=== ABOUT THIS EXERCISE ===
Look over the material for the string "center". Copy every line where it turns up.
==================================================
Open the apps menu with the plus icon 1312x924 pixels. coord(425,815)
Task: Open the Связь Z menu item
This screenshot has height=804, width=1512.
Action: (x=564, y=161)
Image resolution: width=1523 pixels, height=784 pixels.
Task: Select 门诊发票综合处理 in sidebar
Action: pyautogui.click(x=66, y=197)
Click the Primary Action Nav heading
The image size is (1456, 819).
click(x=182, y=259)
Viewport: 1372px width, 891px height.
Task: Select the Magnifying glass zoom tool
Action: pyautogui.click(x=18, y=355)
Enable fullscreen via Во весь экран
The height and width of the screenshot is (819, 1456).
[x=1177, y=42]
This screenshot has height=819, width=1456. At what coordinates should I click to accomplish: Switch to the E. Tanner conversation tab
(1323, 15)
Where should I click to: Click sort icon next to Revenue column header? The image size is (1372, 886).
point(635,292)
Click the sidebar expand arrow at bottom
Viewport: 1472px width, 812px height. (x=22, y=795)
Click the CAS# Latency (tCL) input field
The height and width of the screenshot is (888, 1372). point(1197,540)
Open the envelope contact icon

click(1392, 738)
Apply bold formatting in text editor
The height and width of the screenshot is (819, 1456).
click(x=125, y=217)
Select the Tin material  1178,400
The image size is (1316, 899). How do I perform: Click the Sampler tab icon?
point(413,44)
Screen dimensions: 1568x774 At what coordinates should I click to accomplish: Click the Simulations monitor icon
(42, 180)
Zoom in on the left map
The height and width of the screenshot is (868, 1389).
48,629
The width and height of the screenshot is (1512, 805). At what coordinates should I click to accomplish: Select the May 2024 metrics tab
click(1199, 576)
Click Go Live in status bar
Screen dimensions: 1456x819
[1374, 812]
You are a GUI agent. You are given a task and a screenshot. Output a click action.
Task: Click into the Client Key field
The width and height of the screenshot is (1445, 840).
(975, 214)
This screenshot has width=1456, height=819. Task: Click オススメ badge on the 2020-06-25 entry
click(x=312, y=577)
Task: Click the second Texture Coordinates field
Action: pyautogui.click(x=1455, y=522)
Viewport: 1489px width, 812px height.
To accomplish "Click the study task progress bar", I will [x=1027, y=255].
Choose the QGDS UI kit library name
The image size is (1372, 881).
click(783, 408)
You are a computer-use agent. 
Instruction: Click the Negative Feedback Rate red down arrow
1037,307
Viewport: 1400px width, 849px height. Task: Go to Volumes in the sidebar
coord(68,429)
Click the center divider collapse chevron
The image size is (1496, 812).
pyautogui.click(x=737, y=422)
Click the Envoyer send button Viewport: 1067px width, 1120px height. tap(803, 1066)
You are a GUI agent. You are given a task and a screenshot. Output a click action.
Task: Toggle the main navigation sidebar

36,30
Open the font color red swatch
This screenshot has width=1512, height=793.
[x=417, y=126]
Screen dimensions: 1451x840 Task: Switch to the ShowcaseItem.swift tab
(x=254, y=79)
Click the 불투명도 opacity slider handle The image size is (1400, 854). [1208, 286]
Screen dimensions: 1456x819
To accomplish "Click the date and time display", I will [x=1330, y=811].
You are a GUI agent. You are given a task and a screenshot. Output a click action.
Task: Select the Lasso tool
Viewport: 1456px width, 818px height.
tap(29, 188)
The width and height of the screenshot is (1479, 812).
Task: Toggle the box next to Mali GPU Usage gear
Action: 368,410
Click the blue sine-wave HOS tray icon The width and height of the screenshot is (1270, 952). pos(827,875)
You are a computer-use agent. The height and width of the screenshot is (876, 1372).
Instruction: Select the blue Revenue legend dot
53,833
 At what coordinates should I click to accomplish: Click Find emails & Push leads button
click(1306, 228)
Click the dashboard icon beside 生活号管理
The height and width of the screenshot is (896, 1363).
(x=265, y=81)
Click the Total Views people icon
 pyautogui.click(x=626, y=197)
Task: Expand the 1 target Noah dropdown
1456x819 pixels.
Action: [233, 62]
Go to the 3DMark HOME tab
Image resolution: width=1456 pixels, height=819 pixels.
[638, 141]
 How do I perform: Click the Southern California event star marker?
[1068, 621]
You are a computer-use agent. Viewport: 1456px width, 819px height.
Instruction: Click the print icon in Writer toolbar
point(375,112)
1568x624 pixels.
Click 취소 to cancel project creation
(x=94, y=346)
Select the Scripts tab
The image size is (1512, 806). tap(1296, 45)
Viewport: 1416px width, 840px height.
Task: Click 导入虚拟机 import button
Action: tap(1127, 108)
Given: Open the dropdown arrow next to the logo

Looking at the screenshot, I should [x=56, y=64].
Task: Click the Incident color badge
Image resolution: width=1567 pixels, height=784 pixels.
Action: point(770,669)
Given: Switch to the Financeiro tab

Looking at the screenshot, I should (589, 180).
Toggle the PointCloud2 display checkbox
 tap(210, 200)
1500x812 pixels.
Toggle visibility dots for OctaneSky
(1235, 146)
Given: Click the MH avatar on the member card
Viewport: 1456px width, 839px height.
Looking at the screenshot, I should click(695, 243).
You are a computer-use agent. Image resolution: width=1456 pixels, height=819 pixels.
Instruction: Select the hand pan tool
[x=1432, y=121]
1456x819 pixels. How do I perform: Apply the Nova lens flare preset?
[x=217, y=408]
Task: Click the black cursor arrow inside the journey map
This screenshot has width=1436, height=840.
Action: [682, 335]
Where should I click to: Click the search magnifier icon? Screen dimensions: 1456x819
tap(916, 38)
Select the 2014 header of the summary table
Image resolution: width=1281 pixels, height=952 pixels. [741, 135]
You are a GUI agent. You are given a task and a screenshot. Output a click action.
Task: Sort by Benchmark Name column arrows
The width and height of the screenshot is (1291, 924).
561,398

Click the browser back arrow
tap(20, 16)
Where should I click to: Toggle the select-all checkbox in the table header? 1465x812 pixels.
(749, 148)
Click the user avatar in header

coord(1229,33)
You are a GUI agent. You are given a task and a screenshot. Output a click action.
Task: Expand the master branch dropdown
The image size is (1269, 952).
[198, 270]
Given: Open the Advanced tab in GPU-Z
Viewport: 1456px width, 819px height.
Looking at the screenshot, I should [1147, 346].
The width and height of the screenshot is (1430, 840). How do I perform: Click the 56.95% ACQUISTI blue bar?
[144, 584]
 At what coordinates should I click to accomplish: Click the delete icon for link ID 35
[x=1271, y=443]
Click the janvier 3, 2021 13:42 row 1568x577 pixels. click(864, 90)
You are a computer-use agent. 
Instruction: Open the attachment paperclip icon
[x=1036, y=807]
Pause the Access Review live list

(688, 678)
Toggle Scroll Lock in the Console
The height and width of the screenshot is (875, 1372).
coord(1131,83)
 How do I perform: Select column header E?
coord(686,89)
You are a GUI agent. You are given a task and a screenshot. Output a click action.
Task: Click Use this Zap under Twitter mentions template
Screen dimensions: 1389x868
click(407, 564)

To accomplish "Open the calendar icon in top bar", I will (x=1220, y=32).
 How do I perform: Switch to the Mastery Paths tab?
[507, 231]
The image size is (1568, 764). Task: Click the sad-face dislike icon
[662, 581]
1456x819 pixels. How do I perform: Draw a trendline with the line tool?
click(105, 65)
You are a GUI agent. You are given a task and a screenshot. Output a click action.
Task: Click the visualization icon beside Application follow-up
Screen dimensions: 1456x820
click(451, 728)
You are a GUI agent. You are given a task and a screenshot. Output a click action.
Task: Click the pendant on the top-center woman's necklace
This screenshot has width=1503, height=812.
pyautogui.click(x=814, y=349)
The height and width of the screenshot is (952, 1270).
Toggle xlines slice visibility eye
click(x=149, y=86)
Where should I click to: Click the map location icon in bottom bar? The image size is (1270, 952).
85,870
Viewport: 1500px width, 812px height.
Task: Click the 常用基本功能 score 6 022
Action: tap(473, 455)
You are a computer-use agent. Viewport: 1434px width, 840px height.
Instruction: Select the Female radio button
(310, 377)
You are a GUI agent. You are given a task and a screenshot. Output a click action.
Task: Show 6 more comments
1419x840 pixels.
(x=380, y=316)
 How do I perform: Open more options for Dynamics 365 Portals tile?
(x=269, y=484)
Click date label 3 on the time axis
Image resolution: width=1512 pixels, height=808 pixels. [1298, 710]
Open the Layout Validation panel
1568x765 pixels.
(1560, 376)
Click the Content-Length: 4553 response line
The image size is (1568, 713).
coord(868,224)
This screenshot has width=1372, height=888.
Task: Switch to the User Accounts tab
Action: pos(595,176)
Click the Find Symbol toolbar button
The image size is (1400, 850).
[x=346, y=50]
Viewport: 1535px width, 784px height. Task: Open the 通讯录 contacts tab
==================================================
=== RESULT FOR THIS EXERCISE ===
Click the center divider collapse chevron
Task: Click the pendant on the top-center woman's necklace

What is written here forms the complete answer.